(Stored items from a collection)
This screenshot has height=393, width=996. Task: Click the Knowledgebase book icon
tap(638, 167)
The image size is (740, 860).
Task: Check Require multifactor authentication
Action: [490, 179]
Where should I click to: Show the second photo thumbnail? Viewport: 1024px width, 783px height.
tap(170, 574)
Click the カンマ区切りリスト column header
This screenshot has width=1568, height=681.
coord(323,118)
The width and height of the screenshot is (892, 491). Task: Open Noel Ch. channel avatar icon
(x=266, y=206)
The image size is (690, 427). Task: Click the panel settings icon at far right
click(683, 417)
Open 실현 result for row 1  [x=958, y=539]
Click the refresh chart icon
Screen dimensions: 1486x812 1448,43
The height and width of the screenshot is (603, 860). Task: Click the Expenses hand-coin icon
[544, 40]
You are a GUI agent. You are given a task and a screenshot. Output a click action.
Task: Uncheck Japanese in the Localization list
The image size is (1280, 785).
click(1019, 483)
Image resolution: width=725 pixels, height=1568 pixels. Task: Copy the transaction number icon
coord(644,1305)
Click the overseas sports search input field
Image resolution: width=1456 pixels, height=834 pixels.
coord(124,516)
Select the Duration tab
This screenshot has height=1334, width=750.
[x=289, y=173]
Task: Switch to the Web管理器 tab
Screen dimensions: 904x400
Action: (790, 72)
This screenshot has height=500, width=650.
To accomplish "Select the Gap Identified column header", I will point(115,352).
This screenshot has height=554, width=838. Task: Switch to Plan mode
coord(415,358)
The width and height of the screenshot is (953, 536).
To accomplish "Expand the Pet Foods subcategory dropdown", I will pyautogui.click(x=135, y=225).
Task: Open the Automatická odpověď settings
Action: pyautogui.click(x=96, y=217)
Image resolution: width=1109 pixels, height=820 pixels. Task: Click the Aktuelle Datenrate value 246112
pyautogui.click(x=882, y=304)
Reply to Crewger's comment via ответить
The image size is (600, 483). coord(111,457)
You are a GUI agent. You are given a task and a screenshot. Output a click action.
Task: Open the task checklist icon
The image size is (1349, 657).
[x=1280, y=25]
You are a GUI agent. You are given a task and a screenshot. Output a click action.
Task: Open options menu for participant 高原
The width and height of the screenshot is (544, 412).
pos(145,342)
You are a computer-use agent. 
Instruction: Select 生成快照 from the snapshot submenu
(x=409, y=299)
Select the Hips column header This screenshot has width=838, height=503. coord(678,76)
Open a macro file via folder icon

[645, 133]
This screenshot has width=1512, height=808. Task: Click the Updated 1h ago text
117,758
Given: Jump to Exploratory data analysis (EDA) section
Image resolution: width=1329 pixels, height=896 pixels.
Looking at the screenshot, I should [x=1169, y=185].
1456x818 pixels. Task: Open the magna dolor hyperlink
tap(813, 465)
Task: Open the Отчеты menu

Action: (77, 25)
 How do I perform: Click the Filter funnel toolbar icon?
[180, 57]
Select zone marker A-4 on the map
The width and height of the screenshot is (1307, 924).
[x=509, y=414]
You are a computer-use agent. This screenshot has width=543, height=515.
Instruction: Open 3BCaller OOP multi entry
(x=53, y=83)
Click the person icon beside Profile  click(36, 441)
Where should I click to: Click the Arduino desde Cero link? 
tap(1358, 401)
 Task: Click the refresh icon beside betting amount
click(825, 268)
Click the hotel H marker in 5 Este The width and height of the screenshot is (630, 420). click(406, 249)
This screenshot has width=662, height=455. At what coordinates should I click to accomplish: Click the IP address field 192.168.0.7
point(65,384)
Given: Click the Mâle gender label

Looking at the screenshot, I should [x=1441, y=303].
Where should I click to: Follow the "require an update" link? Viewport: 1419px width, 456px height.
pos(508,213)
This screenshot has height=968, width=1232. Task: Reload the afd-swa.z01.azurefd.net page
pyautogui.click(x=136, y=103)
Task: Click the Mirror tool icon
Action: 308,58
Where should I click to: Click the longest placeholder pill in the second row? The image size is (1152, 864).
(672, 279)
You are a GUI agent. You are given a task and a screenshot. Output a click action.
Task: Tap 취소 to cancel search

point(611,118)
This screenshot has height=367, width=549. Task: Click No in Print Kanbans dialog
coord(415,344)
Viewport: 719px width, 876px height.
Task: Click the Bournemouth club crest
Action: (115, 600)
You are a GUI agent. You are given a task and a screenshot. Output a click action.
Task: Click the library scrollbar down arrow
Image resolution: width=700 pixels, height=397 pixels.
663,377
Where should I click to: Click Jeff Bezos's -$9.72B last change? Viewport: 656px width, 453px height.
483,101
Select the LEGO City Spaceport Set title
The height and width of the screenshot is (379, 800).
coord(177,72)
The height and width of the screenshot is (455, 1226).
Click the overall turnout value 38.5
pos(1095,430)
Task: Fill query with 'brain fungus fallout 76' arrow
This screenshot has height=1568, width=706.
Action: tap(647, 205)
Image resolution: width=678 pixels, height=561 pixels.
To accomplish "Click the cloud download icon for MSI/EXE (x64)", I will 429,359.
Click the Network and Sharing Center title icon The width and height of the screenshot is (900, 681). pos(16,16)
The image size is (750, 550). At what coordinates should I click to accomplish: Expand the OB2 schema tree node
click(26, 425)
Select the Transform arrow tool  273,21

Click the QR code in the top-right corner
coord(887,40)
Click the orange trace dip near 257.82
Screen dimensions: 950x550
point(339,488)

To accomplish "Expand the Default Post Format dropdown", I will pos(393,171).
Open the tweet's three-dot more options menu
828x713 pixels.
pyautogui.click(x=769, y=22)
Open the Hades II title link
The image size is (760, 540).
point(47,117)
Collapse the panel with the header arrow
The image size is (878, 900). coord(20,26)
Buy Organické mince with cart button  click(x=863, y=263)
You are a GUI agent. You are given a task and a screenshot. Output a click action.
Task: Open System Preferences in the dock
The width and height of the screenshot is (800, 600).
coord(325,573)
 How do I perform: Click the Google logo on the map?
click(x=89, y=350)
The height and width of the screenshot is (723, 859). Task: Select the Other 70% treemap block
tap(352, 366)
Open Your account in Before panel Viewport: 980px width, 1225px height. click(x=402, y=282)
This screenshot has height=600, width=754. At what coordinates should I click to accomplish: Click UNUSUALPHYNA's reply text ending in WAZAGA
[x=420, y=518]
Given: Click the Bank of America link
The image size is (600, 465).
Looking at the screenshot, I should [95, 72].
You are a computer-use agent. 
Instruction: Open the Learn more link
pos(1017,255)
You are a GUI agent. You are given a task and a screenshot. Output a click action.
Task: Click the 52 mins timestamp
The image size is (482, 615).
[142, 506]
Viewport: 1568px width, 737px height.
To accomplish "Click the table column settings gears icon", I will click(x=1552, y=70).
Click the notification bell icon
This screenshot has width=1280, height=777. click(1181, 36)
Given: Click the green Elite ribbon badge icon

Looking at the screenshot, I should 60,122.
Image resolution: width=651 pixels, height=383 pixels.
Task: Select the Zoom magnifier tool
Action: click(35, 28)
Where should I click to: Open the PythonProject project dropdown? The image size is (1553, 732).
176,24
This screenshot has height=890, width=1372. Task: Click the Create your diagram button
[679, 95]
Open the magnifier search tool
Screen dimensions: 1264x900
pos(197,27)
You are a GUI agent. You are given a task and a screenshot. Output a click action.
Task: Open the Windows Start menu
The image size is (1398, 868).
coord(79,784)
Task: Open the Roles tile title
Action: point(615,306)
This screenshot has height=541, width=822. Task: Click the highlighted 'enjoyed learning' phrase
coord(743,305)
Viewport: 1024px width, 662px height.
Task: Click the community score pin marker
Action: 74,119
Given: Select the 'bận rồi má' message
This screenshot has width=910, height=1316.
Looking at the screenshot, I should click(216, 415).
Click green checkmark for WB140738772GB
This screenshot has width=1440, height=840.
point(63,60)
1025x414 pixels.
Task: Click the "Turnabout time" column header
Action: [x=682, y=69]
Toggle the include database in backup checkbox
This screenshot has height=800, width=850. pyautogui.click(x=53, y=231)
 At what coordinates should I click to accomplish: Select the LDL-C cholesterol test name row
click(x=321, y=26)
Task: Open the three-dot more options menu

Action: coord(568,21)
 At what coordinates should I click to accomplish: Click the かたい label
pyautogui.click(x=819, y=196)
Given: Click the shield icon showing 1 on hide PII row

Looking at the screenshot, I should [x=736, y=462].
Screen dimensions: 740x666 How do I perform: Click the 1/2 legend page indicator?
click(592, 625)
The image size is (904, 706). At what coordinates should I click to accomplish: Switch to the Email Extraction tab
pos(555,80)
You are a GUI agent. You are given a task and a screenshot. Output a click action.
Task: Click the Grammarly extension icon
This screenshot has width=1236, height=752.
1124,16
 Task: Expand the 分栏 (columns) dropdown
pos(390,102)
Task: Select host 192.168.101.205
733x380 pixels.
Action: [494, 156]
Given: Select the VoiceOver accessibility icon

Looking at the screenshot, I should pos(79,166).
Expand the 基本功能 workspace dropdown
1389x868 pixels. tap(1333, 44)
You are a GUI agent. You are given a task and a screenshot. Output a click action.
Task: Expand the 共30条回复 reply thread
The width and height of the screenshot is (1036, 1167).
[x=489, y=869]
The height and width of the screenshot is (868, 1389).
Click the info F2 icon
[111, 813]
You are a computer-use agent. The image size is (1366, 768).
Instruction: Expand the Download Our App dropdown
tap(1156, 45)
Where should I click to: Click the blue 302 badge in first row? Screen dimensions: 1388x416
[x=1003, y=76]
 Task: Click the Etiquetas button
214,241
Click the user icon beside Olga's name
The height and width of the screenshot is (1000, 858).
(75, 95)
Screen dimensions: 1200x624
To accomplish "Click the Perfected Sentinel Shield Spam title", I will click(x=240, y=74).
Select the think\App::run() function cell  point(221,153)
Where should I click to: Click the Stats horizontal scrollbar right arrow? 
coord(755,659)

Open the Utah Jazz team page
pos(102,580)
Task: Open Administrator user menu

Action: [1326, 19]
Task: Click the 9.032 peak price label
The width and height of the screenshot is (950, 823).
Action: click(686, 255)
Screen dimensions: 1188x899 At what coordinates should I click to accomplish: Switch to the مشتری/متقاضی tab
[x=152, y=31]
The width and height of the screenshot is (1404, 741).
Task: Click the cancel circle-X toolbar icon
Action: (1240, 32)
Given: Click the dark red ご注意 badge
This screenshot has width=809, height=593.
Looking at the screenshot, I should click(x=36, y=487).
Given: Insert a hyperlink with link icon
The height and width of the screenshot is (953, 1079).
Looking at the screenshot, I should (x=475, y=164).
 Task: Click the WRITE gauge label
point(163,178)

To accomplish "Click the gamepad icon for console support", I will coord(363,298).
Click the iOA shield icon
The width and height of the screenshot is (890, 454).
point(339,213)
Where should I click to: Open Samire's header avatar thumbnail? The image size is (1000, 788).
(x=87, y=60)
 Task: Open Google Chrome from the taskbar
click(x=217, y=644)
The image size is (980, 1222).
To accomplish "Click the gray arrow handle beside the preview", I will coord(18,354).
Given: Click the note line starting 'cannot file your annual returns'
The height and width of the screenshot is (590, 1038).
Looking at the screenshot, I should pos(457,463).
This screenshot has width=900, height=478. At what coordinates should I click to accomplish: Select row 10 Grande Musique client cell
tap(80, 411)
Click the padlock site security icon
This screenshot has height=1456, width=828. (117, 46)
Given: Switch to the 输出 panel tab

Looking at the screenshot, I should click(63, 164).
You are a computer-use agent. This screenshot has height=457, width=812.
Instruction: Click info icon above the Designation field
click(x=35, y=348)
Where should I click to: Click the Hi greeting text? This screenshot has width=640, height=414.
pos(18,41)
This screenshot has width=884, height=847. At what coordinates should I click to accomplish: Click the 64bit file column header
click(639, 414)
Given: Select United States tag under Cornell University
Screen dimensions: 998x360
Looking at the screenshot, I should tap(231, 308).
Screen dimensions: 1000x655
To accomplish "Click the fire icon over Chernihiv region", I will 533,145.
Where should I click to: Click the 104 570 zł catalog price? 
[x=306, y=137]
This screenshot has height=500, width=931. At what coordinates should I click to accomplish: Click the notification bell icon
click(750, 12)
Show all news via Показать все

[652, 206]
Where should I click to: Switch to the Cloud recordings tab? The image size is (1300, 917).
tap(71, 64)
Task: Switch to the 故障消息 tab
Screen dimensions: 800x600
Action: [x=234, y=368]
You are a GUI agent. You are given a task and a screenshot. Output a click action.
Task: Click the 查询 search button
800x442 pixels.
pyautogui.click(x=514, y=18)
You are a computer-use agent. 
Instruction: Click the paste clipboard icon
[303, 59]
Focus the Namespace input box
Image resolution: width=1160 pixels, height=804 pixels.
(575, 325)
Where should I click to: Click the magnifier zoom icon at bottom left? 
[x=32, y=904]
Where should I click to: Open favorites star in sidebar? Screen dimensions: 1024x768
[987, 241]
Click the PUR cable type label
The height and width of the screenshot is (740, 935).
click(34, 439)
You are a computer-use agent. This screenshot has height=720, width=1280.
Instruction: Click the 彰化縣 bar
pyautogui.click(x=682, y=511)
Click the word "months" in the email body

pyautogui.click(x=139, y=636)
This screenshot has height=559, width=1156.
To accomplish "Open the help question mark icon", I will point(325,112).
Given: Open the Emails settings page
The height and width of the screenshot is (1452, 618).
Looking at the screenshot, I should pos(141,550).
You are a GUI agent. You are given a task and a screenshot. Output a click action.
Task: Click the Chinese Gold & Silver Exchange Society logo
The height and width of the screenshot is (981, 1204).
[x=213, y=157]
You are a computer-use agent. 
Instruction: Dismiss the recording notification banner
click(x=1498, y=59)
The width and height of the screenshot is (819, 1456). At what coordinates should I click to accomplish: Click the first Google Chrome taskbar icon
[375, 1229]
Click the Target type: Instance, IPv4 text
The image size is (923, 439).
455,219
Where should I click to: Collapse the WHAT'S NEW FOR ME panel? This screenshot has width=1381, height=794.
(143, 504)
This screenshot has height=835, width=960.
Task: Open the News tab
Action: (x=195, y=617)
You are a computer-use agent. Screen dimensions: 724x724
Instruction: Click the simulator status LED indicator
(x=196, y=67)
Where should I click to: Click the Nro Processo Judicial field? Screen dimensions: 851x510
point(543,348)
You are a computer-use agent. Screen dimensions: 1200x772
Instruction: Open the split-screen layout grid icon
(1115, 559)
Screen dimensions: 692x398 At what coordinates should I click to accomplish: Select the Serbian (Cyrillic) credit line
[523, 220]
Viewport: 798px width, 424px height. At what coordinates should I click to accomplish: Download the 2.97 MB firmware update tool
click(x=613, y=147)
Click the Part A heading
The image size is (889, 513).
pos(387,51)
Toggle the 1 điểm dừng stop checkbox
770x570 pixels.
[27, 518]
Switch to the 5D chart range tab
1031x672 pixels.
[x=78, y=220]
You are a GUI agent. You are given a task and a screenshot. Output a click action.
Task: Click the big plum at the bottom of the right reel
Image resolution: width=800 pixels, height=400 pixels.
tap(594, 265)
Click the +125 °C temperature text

Your goal:
The required answer is the run of lines above, starting at the line with "Where should I click to: Show" and ending at the line with "Task: Switch to the Web管理器 tab", reproduced exactly with both ends.

The completed task:
Where should I click to: Show the second photo thumbnail? Viewport: 1024px width, 783px height.
tap(170, 574)
Click the カンマ区切りリスト column header
This screenshot has width=1568, height=681.
coord(323,118)
The width and height of the screenshot is (892, 491). Task: Open Noel Ch. channel avatar icon
(x=266, y=206)
The image size is (690, 427). Task: Click the panel settings icon at far right
click(683, 417)
Open 실현 result for row 1  [x=958, y=539]
Click the refresh chart icon
Screen dimensions: 1486x812 1448,43
The height and width of the screenshot is (603, 860). Task: Click the Expenses hand-coin icon
[544, 40]
You are a GUI agent. You are given a task and a screenshot. Output a click action.
Task: Uncheck Japanese in the Localization list
The image size is (1280, 785).
click(1019, 483)
Image resolution: width=725 pixels, height=1568 pixels. Task: Copy the transaction number icon
coord(644,1305)
Click the overseas sports search input field
Image resolution: width=1456 pixels, height=834 pixels.
coord(124,516)
Select the Duration tab
This screenshot has height=1334, width=750.
[x=289, y=173]
Task: Switch to the Web管理器 tab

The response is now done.